The Energy Charter Treaty provides a multilateral legal framework towards the promotion and protection of energy investments. This book is devoted to a highly significant concept in this field - expropriation, which is examined through the prism of the Energy Charter Treaty while taking into consideration other international agreements, such as bilateral investment treaties, to which ECT member countries are party.
This book analyses both direct and indirect forms of the expropriation. It does so by evaluating in detail the expropriation legislation in selected ECT member countries as regards direct expropriation; and by examining the investment arbitration tribunals' awards relating to investor claims on governmental acts that allegedly constitute indirect expropriation.

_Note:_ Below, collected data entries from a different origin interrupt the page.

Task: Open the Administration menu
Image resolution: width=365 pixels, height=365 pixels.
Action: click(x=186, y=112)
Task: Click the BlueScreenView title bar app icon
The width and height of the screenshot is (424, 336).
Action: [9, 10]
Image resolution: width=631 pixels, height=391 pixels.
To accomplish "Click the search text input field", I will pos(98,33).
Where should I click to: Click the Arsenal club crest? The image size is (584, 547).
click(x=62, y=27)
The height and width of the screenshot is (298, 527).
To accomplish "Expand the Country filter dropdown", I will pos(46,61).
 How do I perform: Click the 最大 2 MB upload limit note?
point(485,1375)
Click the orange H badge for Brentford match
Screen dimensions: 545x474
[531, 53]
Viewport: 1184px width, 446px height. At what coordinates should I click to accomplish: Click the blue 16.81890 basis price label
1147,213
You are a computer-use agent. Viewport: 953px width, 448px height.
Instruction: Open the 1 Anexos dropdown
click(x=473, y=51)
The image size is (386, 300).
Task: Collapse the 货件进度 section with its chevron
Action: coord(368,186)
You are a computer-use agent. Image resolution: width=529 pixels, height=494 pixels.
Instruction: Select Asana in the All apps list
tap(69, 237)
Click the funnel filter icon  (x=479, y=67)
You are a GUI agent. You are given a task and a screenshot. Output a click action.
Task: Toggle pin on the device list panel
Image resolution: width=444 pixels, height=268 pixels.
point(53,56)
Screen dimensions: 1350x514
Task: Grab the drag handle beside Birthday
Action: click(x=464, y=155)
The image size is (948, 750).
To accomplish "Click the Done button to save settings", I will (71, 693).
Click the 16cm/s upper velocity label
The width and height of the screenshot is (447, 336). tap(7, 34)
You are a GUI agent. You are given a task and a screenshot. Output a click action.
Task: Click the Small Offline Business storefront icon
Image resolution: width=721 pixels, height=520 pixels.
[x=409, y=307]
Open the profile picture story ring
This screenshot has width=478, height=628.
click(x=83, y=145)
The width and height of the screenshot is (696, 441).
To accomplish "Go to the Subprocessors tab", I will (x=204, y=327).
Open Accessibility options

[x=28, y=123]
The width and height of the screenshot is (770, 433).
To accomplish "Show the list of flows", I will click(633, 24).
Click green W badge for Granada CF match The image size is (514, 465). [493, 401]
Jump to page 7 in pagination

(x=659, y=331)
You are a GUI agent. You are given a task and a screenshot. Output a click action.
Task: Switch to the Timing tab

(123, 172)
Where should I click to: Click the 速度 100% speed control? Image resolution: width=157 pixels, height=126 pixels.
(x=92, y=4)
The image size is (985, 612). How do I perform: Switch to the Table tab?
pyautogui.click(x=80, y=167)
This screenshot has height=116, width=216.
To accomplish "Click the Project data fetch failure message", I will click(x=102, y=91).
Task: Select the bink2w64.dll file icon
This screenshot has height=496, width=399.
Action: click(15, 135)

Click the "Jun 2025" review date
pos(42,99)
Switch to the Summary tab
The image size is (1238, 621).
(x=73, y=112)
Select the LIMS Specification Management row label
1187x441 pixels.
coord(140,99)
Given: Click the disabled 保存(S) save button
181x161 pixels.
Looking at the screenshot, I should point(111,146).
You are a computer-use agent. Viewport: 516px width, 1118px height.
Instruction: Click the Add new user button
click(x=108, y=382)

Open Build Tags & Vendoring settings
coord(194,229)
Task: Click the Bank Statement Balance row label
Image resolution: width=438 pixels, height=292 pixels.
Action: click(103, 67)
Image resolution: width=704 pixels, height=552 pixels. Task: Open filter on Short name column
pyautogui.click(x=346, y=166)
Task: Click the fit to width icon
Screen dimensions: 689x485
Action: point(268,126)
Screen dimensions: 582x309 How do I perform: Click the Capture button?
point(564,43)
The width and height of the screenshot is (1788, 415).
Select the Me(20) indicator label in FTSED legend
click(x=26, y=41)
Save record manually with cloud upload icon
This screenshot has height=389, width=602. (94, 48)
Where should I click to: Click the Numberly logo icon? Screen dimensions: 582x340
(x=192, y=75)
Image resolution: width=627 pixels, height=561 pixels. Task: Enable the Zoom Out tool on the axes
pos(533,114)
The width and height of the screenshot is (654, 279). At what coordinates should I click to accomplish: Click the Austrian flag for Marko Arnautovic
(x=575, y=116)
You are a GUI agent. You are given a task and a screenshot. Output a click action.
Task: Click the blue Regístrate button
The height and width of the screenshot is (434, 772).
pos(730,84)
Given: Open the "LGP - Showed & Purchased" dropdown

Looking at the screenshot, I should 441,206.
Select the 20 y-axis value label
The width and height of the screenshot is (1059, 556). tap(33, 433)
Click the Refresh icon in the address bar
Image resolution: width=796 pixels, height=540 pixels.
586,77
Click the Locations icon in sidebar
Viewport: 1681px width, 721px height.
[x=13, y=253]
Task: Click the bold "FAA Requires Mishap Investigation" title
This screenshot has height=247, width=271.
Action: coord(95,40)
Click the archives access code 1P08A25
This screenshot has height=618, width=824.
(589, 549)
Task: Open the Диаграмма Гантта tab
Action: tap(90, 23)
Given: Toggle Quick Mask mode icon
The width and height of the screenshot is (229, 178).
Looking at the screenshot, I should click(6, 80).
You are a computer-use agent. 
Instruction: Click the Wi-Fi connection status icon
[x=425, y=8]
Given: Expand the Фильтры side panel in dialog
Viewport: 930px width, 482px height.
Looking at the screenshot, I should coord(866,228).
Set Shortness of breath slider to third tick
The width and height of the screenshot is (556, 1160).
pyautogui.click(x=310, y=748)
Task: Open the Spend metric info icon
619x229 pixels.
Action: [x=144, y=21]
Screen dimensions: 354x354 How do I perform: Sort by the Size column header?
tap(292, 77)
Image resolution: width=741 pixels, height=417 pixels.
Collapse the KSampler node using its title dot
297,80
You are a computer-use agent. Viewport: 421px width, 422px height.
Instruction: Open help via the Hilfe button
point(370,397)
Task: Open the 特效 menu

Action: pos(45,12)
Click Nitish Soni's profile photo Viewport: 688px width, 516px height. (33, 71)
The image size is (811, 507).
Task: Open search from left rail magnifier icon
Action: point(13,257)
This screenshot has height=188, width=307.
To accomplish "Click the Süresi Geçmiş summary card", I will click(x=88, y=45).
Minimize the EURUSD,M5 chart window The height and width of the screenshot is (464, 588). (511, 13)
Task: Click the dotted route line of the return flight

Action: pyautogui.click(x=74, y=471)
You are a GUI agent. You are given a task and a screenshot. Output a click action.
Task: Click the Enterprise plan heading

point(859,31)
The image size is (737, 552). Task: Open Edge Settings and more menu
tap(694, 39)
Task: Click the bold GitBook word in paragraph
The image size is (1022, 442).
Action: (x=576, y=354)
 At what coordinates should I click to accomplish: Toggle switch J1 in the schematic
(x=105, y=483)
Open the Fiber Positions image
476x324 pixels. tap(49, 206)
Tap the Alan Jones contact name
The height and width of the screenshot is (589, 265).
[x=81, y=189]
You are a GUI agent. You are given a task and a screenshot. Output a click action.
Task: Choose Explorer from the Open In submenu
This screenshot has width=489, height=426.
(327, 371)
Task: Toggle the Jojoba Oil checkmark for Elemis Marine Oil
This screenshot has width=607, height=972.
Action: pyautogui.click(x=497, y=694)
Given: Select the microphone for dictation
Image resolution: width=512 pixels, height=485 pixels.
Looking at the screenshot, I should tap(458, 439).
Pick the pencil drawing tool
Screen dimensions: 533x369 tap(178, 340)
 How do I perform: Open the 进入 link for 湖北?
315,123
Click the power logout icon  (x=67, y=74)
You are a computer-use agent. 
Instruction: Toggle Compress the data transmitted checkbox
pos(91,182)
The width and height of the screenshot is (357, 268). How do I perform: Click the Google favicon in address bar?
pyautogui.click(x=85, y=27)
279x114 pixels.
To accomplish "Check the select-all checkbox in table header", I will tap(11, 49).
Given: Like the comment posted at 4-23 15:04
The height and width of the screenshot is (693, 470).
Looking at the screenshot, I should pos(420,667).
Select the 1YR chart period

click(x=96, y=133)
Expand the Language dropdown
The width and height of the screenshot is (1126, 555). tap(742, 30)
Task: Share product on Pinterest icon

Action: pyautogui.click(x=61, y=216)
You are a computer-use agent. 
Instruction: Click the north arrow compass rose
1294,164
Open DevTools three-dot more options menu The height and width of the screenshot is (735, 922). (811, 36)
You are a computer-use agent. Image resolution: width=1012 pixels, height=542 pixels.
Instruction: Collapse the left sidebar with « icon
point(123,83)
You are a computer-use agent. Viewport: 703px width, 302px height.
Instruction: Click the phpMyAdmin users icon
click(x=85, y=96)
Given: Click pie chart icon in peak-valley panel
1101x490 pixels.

The analysis of direct expropriation provisions reveals interesting comparisons and contrasts in terms of divergences between domestic legal frameworks and the ECT. Perhaps even more noteworthy is the thorough examination of investment arbitration cases in the ECT constituency relating to indirect expropriation. This is where the ECT member states have witnessed their governmental conduct being submitted to the adjudication of arbitral tribunals for alleged indirect expropriation claims against investors under the Energy Charter Treaty or the relevant BITs.
The intention of this study is to raise further awareness of the importance of the expropriation concept, both in direct and indirect form, as well as its repercussions in practical application, while taking into account its possible implications for future activities within the international and domestic legal fora.